В «Философах» он воссоздаёт то, что представляло для него, по-видимому, предмет непреходящего интереса: отвлечённые категории становятся предметом художественного осмысления, т. е. получают образную плоть. Интересно, что он выстраивает стихотворения в хронологической последовательности, выделяя, вероятно, эпохи, представляющие для него и поэтический интерес. Здесь присутствует мотив головы: в открывающей цикл «Академии» аллеи воспринимаются «Узором мозговых извилин», а ближе к концу в стихотворении «Череп Канта» показано былое вместилище мысли, ныне парадоксально пустое. Мысль уже с самого начала видится автором как некий материальный объект, способный звучать («Шаги и мысли отзвучали…»), далее эта метафора расширяется: идеи уподоблены птицам, кружащимся над садом, их крылья способны издавать звук, сад есть сдерживающая их клетка, ключи от которой хранит Платон – постольку «тюремщик вечности», поскольку в его философии αίών представляет собой некоторую модель, образец, упорядоченное, а значит, ограниченное целое.

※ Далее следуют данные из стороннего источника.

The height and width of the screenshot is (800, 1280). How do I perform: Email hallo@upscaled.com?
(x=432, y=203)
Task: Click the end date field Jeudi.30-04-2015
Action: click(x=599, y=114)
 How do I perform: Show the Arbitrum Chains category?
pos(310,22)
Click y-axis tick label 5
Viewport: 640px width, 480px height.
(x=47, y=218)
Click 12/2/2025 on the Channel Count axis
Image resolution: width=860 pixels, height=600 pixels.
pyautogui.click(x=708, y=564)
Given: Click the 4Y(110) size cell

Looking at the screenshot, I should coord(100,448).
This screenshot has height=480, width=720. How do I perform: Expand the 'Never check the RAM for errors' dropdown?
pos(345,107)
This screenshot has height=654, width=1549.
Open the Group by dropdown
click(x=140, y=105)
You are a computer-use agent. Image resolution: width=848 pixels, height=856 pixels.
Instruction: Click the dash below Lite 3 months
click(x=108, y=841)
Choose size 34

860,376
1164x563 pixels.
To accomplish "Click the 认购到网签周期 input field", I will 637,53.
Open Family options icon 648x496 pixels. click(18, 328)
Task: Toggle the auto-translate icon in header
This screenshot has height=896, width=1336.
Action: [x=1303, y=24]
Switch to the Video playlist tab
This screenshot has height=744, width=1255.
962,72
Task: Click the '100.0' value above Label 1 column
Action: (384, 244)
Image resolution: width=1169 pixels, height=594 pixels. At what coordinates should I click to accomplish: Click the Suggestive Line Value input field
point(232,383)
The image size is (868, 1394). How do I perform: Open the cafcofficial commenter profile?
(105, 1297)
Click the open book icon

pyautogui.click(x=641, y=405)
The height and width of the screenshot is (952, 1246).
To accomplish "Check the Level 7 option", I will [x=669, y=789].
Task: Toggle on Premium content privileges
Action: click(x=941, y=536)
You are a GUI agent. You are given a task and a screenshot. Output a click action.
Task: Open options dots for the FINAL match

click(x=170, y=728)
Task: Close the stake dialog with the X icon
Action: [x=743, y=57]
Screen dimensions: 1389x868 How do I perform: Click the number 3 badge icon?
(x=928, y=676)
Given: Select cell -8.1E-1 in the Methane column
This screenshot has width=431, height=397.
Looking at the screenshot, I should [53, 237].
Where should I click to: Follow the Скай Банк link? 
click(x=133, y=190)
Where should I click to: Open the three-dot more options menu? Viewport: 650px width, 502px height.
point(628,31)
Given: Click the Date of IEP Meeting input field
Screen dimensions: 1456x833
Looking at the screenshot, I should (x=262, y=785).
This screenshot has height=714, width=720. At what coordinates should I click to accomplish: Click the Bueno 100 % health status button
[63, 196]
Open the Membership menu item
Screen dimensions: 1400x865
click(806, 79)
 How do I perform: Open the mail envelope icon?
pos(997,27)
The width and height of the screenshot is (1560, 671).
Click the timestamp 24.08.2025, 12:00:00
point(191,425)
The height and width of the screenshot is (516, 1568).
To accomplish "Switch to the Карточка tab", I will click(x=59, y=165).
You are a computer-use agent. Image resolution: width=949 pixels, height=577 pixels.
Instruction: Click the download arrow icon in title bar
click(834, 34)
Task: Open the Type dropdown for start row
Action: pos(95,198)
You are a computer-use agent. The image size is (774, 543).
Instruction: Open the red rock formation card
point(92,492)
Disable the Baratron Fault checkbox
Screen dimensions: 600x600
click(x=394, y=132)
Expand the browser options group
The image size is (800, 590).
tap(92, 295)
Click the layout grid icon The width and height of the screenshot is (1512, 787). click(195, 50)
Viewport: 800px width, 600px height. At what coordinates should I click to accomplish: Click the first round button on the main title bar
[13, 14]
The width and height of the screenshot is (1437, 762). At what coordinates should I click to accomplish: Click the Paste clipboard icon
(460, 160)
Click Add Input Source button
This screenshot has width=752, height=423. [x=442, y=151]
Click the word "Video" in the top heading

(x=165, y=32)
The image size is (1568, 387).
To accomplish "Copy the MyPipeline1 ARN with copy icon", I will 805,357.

Следующее стихотворение, «Диоген и Эпихарис», описывает как раз ту человеческую близость, которая стоит тишины, отчасти, кстати, подобной платоновской вечности; безусловно положительный антипод тишины – тайна, связывающая двоих, старика и девочку. В стихотворении «Эригена» мотив тишины связан с мотивом покоя, беззвучия и возвратного, а не эволюционного пути. Тишина скорее убийца, чем созидатель (даже лучи звёзд надломлены), но при этом она Господня. Однако ощущение утраты веры в Бога в стихотворении «Flatus vocis» приводит к омертвению сердца и приходу тишины совсем иного рода: в ней умирают слова, имеющие божественный источник, закрываются книги, «скрыты все дороги». Перевод латинского выражения, ставшего названием стихотворения, – «колебание голоса»; считалось, что универсалии, т. е. общие понятия, существуют только как колеблемый речью воздух; если Бога нет, пространство схлопывается, наступает царство хаоса, который тоже в известном смысле может быть трактован как тишина.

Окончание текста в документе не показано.